Here is what that curious turn of phrase would have evoked for Peter, James, John and the other  followers of Jesus. In Deuteronomy 30, Moses is addressing Israel, twelve tribes physically and literally descended from Abraham via his grandson Jacob. In the previous few verses, Moses has just announced to a new generation of his nation that they are a stubborn people, bound to rebel against the Law of God, and as a result will eventually become dispersed by the judgment of God among the nations of the world. Chapter 30 begins with the words “when all these things come upon you.” When, not if. The prophet spoke truly: this is precisely what happened to Israel in several phases, first in the Assyrian dispersion, then in the Babylonian, and finally in AD 70 with the Roman destruction of Jerusalem. Though millions of Jews have returned to Israel since the end of WWII, millions more, along with millions of descendants of ancient Israelite tribes, remain dispersed all across the world today. God’s elect are literally scattered to the four winds.

Repentance and Return

Will the descendants of Jacob eventually repent? Of course they will. Moses said so. As surely as they were once scattered, God will gather them again, when they return to the Lord their God with all their heart and soul. The process of physically returning to the land of Israel is already well underway, though for political rather than spiritual reasons, but it will surely be completed by God when his people repent and return to him in their hearts.

It is in this very specific context that Moses said Israel could count on being gathered by God from “the uttermost parts of heaven”. He did not mean from the skies. He meant from the furthest corners of the earth; from places that Moses didn’t even know existed at the time. 7.5 million Jews currently reside in the U.S., Europe and Canada, millions more than reside in Israel itself. That’s not taking even into account the descendants of the Assyrian dispersal of the ten tribes who have yet to return to their ancestral homeland. Many of these are thought to be scattered throughout Europe and South Africa, and many would not currently identify as Jews or Israelites at all.

The Old Testament promises about this gathering of God’s elect are not limited to Moses. Similar language is used in the Prophets. Isaiah says, “He will raise a signal for the nations and will assemble the banished of Israel, and gather the dispersed of Judah from the four corners of the earth.” Micah says, “I will surely assemble all of you, O Jacob; I will gather the remnant of Israel; I will set them together like sheep in a fold, like a flock in its pasture, a noisy multitude of men.”

Note the reference to “all of you” in Micah. What the prophets are telling us in hyperbolic language is that no believing, repentant Israelite will be left out of this gathering. Not one. There is no place the elect can travel, from Greenland to Bora Bora to Venezuela to New Zealand, that will cause them to be left out of God’s plans for them.

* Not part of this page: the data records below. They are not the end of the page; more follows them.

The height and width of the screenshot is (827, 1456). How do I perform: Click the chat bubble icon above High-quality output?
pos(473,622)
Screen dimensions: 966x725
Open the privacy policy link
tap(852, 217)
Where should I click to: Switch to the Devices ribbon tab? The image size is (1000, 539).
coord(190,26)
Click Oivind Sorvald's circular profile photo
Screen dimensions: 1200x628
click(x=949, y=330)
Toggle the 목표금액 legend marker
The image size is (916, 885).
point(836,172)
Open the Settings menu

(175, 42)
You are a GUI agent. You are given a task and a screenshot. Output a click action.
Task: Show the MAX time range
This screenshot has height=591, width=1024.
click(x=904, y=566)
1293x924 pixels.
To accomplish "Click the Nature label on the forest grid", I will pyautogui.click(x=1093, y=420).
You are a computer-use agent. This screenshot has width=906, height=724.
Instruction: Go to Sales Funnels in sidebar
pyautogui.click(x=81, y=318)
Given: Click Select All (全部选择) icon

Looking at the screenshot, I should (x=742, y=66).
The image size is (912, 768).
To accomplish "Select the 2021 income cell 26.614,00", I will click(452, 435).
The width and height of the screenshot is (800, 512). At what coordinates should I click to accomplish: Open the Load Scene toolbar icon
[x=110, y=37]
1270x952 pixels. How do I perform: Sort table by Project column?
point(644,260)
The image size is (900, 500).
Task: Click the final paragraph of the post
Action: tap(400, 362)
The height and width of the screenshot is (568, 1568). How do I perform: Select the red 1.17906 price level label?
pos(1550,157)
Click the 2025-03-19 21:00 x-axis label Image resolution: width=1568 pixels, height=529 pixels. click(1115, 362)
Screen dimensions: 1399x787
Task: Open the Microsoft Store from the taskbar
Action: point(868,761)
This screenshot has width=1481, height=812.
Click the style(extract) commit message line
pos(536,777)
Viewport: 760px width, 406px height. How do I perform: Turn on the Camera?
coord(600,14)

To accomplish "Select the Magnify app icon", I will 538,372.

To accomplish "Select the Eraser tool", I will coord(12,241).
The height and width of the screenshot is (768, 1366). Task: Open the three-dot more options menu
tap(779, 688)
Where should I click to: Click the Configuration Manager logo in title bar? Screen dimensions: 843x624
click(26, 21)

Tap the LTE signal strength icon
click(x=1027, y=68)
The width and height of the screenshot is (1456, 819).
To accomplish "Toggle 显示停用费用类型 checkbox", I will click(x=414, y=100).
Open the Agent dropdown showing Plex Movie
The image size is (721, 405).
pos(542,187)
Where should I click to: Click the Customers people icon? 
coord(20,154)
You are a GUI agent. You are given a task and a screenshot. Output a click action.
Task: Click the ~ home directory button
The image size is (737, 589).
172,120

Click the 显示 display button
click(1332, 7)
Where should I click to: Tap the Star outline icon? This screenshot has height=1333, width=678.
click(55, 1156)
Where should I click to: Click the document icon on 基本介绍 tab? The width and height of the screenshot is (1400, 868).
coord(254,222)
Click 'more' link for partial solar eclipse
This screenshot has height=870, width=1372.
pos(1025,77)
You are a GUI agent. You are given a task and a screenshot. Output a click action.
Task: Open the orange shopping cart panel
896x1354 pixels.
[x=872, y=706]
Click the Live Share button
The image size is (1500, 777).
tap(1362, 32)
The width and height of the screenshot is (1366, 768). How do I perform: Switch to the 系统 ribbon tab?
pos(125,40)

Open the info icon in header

No partial return to Israel in times past has ever fulfilled this prophecy. It cannot be ascribed in its totality to any known historical event.

Questions, Questions

When the disciples heard the Lord speak of gathering of his elect from the four winds and from one end of heaven to another, it is inevitable their minds were on the prophecies of the Old Testament restoration of their nation. How could they not be? Whether they were right or wrong in this, we can be very sure they were not picturing the Rapture or anything like it. For the disciples, nobody was flying through the air, either dead or alive.

It may be that we cannot know with 100% certainty what the Lord Jesus meant. What we can say is that the expressions the Lord used strongly evoke Old Testament promises that are not the least bit Church-related. What we can say is that no unbelieving group was or is in view. What we can say — and say with conviction — is that the genetic descendants of national Israel cannot and should not be ruled out as prime candidates for such a regathering.

That’s not, by the way, to suggest that I have the slightest doubt about the reality of the coming Rapture of the Church and its clear teaching in scripture. I don’t.

I just don’t think the gospel of Matthew is the place we find it.